[180] Tana was the name of a place at the mouth of the Don or Tanais, the site of an early Venetian factory.
[181] See note (2) page 54.
[182] “Cicilia,” in orig.
[183] Marco Polo also places the country of the three Magi, Balthazar, Gaspar, and Melchior, in this region (ii. 9), as appears from his connecting them with the worshipped fire at Baku. Their tombs, according to him, were in a city called Sava.
[184] The Iron Gates, at the place called by the Persians Der-bend (Dăr-bănd), or the Closed Gate, the capital of Daghestan, and lying in a defile between the Caucasus and the Caspian. The city is traditionally said to have been founded by Alexander, and part of the celebrated wall of Gog and Magog, said to have extended from the Black Sea to the Caspian, is to be seen here, running over high and almost inaccessible mountains. (Kinneir’s Pers. Empire, p. 355.)
[185] One suspects some mistake here. He would seem still to be speaking of Cathay, in which case his estimate would have some propriety.
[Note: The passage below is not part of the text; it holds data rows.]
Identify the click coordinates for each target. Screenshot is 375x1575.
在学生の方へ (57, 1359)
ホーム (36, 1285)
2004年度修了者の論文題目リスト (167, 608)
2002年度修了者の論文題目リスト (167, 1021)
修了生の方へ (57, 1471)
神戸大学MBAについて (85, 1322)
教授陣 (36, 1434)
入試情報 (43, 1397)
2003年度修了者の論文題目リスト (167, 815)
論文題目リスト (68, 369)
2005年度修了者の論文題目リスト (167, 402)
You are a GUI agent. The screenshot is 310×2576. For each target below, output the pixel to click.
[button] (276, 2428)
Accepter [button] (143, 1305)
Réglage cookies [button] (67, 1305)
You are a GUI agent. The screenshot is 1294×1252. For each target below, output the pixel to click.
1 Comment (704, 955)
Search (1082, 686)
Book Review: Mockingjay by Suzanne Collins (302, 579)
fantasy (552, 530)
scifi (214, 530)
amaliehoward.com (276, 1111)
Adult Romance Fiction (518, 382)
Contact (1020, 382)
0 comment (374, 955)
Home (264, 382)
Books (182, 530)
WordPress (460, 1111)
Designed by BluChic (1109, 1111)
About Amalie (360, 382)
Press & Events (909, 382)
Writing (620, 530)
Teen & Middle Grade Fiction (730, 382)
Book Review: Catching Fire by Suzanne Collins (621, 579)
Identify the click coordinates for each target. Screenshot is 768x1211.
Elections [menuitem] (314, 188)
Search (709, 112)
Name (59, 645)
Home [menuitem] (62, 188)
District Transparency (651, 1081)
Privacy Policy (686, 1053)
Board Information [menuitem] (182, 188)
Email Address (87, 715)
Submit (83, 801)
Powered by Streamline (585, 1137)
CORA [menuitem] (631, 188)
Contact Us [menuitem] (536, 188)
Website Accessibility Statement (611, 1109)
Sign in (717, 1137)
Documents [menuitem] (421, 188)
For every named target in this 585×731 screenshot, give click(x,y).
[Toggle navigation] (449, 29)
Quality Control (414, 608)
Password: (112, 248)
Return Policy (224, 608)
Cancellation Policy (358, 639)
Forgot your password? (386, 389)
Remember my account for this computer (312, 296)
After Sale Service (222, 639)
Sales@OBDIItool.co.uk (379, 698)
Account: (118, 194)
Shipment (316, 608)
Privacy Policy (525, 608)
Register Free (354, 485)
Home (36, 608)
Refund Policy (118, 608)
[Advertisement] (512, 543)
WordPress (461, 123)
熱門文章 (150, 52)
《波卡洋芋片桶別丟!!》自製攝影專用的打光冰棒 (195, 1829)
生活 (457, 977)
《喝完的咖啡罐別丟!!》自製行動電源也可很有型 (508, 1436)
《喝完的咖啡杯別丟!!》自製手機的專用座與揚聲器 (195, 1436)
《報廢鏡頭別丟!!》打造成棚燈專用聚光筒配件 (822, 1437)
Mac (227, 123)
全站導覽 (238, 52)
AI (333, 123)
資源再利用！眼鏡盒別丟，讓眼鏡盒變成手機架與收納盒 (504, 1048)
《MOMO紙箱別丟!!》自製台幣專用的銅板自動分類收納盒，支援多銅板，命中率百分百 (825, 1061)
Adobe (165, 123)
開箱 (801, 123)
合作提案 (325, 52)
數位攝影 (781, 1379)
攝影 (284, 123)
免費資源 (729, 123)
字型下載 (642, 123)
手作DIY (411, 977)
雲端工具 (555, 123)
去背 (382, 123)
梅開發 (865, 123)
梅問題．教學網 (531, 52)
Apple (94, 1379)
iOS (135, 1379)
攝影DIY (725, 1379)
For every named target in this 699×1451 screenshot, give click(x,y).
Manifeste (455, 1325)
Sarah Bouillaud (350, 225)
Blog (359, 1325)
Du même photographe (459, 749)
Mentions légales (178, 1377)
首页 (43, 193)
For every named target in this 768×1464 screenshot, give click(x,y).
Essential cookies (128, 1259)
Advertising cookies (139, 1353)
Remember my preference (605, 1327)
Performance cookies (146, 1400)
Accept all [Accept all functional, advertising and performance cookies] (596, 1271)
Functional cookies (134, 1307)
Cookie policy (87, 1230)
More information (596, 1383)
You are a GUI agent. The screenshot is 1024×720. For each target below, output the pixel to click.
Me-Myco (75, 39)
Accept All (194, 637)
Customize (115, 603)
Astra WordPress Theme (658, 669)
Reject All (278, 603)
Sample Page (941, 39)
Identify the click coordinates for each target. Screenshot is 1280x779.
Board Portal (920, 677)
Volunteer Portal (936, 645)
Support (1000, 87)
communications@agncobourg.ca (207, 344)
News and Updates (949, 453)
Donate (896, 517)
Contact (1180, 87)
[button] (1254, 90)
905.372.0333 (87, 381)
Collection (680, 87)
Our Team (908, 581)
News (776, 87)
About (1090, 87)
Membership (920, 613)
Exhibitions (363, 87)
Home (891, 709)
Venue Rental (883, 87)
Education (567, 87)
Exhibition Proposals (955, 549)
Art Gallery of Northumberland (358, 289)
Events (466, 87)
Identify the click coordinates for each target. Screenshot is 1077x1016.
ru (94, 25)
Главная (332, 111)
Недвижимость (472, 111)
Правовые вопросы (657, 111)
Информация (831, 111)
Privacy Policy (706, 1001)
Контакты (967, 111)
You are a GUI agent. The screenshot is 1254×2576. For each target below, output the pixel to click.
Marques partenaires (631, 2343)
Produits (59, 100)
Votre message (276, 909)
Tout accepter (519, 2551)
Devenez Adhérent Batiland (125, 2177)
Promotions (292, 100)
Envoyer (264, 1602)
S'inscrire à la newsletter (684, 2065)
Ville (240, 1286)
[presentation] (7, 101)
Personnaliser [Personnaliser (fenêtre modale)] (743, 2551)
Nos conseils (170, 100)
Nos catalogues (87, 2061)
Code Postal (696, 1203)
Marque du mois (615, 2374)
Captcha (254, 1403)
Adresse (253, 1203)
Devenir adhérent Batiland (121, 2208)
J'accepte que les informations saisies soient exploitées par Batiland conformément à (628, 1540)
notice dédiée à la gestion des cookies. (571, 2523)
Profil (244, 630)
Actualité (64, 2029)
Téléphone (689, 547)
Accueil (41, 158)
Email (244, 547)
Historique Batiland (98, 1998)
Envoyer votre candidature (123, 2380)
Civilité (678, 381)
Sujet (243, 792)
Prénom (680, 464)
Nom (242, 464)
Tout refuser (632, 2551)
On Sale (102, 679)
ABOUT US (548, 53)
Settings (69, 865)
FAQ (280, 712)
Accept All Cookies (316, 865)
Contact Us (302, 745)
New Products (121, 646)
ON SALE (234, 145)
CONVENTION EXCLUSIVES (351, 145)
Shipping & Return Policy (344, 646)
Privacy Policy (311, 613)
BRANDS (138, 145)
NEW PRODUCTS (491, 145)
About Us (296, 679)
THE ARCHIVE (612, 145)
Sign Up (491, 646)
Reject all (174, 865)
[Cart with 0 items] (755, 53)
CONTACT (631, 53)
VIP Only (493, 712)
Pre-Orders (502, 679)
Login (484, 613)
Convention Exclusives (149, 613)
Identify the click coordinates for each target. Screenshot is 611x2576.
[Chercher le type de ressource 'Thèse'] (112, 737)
[186] I cannot explain all these names. But the author’s reference is to the several empires into which the vast conquests of Chengiz Khan were partitioned among his descendants. 1. Cathay, or all the eastern part of the empire, including China, with a paramount authority over all, fell to Okkodai and his successors, the “Great Khans” or “Great Tartars” of our author. 2. Kipchak, or Comania, all the country westward of the Ural river, through the south of Russia, fell eventually to Batu, the grandson of Chengiz, whose invasion, penetrating to Silesia and Hungary, struck terror into Europe. This is the Gatzaria of the text; Khazaria being properly the country adjoining the Sea of Azoph, and including the Crimea. The expression “now of Osbet” appears to refer to Uzbeg, who was Khan of Kipchak from 1313 to 1340. 3. Jagatai (Elchigaday = El Jagatai, I suppose) was Transoxiana, lying between the first and second empires. It was so called from Jagatai, the son of Chengiz, to whom it fell. Kaidu, the grandson of Jagatai, according to Marco Polo, was the ruler of this country in the time of that traveller. Dua and Capac I cannot explain. 4. Persia. The second and third are of course the “other two empires of the Tartars” mentioned in the text. (See D’Avezac’s “Notice of Old Travels in Tartary” in Recueil de Voyages, vol. iv.; and Introduction to Erskine’s Translation of Baber’s Memoirs, etc.)
[187] See in Ibn Batuta, p. 172, a description of the great Chinese junks, trading at that time to Malabar. It is remarkable that the Arabian traveller uses literally the word junk, showing that we got it through the Arab mariners, though ultimately from the Malay ajong, a ship.
[188] Sic in orig. Qu. Arabia?
[189] It was just about this time that a great proselytizing energy was developed by Islám in the far east, extending to Sumatra and Java.